I just spent some time reading his blog... something worthy of a great envy.
posted by msposner at 4:01 PM on July 9, 2002


Here is the boingboing post about Mr. Kan.
posted by engelr at 4:38 PM on July 9, 2002


pjdoland: Hate to admit it, but that was the same general thought that first went through my PoMo mind.
posted by tpoh.org at 5:02 PM on July 9, 2002


'Tho this is a bit tangential, there exists a debate in newsrooms about the ethics of publicising suicides (in my burgh, there is a long-standing policy not to print when someone jumps in the Metro, although all riders know what happened when the voice comes on the intercom saying a "temporary incident" has stopped the cars) as many argue they encourage copy-cats. Not that this is probably at issue here.
posted by lupus_yonderboy at 5:08 PM on July 9, 2002


I guess I never noticed such a trend outside of directly-religion-related arenas. When I was in my catholic all-girls high school, one of my friends committed suicide and it really pissed me and other friends off that the church and school treated it so poorly--they were reluctant to hold a memorial service for her, they didn't want us to put a picture-page of her in the yearbook, blah blah blah. I have never noticed that same trend in the news-reporting arena. One would think the media would be all over reporting suicides, for the added scandal.
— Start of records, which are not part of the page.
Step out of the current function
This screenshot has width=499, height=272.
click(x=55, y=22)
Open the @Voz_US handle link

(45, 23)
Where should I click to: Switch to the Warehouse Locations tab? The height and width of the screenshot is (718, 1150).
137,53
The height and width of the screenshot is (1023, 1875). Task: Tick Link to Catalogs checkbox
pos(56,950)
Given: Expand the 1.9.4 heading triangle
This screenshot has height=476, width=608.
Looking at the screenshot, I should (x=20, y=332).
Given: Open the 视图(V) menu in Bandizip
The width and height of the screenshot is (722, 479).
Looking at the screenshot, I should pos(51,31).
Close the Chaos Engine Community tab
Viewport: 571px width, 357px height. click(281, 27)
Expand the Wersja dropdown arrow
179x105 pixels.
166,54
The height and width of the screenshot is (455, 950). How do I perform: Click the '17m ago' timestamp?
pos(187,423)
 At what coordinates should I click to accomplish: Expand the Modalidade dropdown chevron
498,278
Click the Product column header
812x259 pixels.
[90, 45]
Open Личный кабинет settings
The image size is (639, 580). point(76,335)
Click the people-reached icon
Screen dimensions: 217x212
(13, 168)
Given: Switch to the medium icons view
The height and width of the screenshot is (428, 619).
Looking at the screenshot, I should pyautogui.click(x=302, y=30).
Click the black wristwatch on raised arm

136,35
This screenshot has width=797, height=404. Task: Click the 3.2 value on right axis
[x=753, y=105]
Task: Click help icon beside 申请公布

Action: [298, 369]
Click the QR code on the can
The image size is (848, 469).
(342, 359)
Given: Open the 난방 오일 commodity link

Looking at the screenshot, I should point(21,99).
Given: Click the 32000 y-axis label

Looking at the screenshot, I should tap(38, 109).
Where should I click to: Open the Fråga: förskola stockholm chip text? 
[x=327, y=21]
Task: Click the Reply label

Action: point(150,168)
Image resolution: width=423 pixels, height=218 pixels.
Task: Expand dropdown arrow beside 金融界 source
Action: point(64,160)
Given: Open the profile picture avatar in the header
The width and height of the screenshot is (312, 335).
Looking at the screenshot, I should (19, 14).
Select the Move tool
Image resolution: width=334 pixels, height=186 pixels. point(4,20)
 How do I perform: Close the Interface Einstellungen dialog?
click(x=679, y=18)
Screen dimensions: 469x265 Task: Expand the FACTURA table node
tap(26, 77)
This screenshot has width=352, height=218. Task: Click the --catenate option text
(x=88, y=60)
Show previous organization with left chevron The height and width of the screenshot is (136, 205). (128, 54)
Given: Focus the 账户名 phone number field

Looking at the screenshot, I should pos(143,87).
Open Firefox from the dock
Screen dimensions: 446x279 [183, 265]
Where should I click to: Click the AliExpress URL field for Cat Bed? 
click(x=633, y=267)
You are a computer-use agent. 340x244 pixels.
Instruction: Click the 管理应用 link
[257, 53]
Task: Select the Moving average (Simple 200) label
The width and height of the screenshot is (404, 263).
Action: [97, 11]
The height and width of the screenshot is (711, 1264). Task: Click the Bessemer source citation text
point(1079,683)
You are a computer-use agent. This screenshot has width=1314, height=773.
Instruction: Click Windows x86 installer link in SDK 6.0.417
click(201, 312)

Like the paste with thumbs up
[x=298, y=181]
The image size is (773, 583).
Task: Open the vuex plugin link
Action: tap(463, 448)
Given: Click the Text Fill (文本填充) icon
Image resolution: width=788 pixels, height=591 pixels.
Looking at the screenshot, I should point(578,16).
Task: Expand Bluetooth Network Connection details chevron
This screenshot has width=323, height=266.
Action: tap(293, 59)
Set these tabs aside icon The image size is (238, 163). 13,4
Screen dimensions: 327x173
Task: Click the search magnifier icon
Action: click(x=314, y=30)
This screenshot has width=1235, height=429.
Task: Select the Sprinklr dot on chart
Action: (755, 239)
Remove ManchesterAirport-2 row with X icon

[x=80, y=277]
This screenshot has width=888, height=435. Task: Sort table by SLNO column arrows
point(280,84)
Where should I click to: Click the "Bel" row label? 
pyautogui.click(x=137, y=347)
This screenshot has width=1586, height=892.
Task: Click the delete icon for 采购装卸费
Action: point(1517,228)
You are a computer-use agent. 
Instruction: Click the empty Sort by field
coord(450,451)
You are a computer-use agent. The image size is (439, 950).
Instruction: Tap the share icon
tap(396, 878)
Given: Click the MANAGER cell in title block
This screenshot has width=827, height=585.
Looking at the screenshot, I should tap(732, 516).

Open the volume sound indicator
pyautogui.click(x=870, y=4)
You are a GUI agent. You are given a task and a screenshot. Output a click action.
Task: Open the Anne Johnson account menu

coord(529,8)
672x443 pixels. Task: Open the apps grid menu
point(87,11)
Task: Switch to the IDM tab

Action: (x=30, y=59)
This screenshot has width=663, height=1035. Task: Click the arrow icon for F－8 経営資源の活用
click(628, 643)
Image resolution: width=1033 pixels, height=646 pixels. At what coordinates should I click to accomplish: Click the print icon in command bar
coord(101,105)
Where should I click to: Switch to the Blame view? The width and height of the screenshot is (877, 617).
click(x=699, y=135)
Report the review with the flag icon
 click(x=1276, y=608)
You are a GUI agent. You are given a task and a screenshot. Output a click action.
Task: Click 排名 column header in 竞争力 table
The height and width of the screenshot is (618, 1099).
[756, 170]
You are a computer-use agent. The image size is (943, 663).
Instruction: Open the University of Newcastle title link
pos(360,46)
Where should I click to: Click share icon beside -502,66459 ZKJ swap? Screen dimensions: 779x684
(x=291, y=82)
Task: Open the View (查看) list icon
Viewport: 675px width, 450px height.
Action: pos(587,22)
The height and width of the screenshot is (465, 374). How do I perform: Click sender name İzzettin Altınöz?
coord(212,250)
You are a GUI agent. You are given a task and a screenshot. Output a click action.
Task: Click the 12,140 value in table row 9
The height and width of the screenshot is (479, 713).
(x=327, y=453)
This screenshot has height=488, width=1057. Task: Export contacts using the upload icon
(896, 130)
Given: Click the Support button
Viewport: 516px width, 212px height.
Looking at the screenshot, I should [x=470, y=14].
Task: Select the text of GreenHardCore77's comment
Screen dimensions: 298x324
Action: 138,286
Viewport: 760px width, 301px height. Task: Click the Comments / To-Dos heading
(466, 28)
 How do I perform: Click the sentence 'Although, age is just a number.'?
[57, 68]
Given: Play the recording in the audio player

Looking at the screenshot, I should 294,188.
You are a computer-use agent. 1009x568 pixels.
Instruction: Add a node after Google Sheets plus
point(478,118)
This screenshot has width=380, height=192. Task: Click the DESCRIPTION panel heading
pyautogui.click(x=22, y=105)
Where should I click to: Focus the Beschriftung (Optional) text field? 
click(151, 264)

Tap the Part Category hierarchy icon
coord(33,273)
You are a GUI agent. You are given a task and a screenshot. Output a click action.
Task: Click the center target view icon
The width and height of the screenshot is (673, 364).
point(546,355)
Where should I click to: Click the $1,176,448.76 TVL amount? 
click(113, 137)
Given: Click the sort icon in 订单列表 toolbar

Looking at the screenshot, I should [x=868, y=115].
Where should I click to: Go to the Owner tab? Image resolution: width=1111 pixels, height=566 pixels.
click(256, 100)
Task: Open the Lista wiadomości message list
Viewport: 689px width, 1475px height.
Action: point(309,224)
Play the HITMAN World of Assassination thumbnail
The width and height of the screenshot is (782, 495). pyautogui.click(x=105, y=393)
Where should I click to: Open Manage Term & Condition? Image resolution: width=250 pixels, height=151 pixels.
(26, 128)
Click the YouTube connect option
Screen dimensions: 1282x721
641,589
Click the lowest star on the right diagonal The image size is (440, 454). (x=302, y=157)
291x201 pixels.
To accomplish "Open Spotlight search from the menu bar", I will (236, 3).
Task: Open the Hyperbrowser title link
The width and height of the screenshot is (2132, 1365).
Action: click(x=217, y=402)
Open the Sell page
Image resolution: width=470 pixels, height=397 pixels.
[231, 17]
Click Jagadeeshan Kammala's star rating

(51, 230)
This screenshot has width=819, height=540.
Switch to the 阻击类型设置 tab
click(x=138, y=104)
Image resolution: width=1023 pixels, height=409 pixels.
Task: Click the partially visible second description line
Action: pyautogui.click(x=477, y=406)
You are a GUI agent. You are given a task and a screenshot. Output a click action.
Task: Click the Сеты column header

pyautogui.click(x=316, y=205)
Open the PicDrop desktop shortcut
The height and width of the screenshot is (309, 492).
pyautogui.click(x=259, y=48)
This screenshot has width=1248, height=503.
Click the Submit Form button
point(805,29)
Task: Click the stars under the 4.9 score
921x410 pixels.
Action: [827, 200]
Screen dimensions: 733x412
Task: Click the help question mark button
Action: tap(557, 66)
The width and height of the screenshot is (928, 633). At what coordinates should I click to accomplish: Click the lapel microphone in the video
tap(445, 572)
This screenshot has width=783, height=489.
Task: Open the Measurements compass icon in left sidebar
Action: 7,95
I'd never heard of Gene H. Kan before today. His story and death are incredibly sad to me. I wonder all about him, what happened to him, what was he going through, why he did what he did.
posted by rio at 8:15 PM on July 9, 2002


Don't tell people what they can't post in obituary threads.

Indeed, the irony...
posted by BlueTrain at 8:42 PM on July 9, 2002


skallas, you said, "Don't tell people what they can't post in obituary thread" which is, in itself, telling someone what they can't post in an obituary thread. Please stop telling me to look up words in a dictionary. We all know what I can do with a dictionary.
posted by BlueTrain at 8:55 PM on July 9, 2002


Just to be rather pedantic, I wasn't telling pjdoland that he couldn't post something, I was merely informing him that I didn't think that what he posted was appropriate to the discussion.
posted by bshort at 8:58 PM on July 9, 2002


This probably belongs in MeTa, but I noticed that my post was deleted. It was a crappy joke not knowing suicide was involved in his death. My apologies to those it offended....
posted by mkelley at 10:19 PM on July 9, 2002




I had to blink a few times before I realized the meaning behind the sidebar link on the Excite article:

Tech Pioneer's Death Called
Suicide
photo
posted by Danelope at 6:10 AM on July 10, 2002


I, for one, knew Gene and I do feel sad. Sad based on a bunch of assumptions, but I did watch his meteoric rise to fame during the height of P2P (he made the cover of Red Herring magazine, among others) and I am making an assumption that the bursting of the tech bubble contributed in some way to his feelings at the time of his death. Probably less out on a limb is to feel sad for the awful place he must have been in to do this, if indeed it was a suicide. Sorry about the confusing post, I feel sad about Gene and I don't know enough about what happened to put it into a succinct package.